Seçim notları

Sami Özuslu

 

Seçim süreci boyunca yazılanlara, söylenenlere ve yapılanlara bakıldığında ortaya çıkan tablo, siyasette gelinen düzeyi ve seçim kültürümüzü briaz da olsa gösteriyor.
Propaganda dönemi boyunca en fazla hangi konular konuşuldu?
Birinci sırada TC-KKTC protokolü var. İki ülke ilişkileri neredeyse ana gündem maddesi oldu.
Sonra eski hükümetin icraatları konu edildi.
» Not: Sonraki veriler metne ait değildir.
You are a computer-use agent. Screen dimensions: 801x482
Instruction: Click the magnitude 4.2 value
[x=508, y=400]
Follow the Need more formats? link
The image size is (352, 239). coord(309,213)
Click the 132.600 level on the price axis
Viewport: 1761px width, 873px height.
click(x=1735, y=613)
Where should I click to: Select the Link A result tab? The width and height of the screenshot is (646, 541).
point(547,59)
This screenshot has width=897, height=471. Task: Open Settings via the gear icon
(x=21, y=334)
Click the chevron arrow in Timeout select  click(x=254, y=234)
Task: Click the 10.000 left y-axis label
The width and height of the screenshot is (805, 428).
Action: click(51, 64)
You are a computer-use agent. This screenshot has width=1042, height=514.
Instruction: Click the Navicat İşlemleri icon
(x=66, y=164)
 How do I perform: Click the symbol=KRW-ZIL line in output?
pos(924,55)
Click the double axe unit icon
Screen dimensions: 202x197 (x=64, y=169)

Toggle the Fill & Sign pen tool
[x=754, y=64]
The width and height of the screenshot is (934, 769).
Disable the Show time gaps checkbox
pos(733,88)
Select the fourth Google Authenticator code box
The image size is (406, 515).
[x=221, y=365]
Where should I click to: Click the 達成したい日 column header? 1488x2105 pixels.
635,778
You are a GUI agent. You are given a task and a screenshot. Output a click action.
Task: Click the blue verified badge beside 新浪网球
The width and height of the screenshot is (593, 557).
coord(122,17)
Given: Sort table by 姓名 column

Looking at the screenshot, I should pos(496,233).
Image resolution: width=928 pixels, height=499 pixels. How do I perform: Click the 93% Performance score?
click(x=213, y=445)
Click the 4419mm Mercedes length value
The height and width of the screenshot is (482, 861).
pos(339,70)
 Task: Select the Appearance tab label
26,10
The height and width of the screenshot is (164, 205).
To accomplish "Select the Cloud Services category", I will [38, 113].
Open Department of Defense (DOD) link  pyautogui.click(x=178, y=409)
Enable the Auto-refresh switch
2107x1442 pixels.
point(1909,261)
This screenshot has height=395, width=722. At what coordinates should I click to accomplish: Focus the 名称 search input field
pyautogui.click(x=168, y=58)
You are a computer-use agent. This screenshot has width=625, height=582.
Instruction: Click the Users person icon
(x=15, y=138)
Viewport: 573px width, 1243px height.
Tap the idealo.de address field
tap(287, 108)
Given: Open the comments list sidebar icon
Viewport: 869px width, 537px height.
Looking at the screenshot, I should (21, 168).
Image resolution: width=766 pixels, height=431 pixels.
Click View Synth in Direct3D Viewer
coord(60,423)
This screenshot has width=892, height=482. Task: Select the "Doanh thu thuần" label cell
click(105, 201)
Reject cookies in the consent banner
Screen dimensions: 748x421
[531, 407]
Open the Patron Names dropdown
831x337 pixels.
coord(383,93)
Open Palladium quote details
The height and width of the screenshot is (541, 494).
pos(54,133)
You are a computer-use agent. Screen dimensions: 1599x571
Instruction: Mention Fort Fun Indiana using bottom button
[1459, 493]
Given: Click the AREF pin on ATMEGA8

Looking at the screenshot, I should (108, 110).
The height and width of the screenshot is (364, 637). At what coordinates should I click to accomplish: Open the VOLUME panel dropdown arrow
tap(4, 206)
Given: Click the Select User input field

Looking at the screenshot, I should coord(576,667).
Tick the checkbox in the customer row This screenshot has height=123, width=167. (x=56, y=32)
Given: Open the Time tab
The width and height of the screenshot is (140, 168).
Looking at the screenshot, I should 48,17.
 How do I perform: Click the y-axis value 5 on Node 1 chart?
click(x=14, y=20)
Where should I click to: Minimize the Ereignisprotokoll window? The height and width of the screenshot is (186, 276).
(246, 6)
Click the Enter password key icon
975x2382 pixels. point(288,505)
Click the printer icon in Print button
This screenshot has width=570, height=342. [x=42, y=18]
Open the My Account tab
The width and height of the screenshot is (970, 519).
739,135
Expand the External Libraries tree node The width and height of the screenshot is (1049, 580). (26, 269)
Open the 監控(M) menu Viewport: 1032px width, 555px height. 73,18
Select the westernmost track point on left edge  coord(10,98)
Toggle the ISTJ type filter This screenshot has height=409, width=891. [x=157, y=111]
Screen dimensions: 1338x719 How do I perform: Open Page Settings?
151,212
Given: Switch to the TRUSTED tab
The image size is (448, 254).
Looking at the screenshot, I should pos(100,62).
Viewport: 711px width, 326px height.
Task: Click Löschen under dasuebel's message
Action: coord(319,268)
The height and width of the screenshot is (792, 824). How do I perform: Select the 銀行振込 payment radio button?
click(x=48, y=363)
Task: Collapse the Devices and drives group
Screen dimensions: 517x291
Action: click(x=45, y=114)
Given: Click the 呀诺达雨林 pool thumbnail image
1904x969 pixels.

KTHY, Ercan, KIBTEK, petrol dolum tesisi gibi mevzular üzerinde tartışmalar yapıldı.
Geçiş hükümetinin yaptıkları da seçim atmosferinde gündemin ön sıralarına yerleşti. Özellikle geçmişe dönük iptaller oldukça ses getirdi.
Partilerin seçim bildirgeleri, programları ve aday kadroları da gündemdeydi.
Kıbrıs sorunu dahil diğer konular da propaganda sürecinde gündeme giriş-çıkışlar yaptı, ancak yukarıda sayılanlar kadar değil.
Ve bir de son günlerdeki ‘bel altı’ çalışmalar!
Kimileri ‘kirli’ ellerini yine seçim sahnesine uzattı ve gündemi bombalamaya çalıştı. Ancak patlayan bomba cürmü kadar yer ya yaktı, ya yakmadı!
**
Bazı siyasi partilerin seçim sloganlarında sürekli değişiklik göze çarptı.
CTP’nin “1 Parti var” konsepti baştan sona korurken, örneğin kampanyaya “Davana Sahip Çık” diye başlayan UBP, arada başka sloganlara yöneldikten sonra bilboardlarda parmak işareti yapan insan figürleri eşliğinde “Tamam” iletisi ile bitirdi.
DP ve TDP de çok sık görsel ve slogan değiştirirken, BKP de CTP gibi başladığı sloganı sonuna kadar taşıdı.
Seçim sloganlarının kampanyada değişmesi normaldir. Ancak bu bir konseptin içinde ve planlanarak yapılmamışsa, çok farklı yönelimler içine girilmişse bunun iki anlamı var: Ya profesyonel bir çaışma yapılmadı ya da panik var!
Hele bir de kampanyanın orta yerinde ‘saç boyama’ gibi magazinsel işlere başvurulmuşsa orada ciddi bir panikleme yaşandığını tahmin etmek zor değil.
**
28 Temmuz erken seçimlerinin diğer seçimlere göre belli başlı farklılıkları da dikkat çekiciydi.
Mesela kamuoyu yoklamalarının en kesat olduğu seçimi yaşıyoruz. Sadece CTP’nin Red Border’a yaptırdığı araştırmanın sonuçları açıklandı. Diğer partiler hiç sonuç açıklamadı. Medya da anket yaptırmadı, yayınlamadı.
Seçim kampanyası boyunca, özellikle de ilk iki buçuk hafta sokakta bariz bir CTP hakimiyeti vardı. Bu durum birçok yerde, özellikle kırsalda hala devam ediyor. Ancak UBP’nin de son bir buçuk hafta biraz daha görünür olduğunu söylemek mümkün.
Seçimlerle ilgili çok not var, ancak “bazı parti başkanlarının sandıkta kalacağı” yönündeki tahminlerin yaygınlığı da son derece ilginç yönlerden biri...
Kimine göre üç partinin başkanlarının milletvekili seçilmeme olasılığı var!
Bu tahmin tutacak mı bilinmez, ancak hangi parti olursa olsun, genel başkanı seçimi kaybeden partiyi 29 Temmuz’dan itibaren çok hızlı bir ‘olağanüstü kurultay’ süreci bekliyor olacak.
Yani siyasetteki sıcak günler hava sıcaklığının 40 küsur derecelerde dolandığı Temmuz’un sonunda bitmeyecek.
Bir yanda ‘yeni hükümet’ oluşumu, öte yanda ‘yaralı partiler’in içe dönük gündemleri ile hem siyasetçiler, hem de basın mensupları daha epey ter dökecek gibi görünüyor.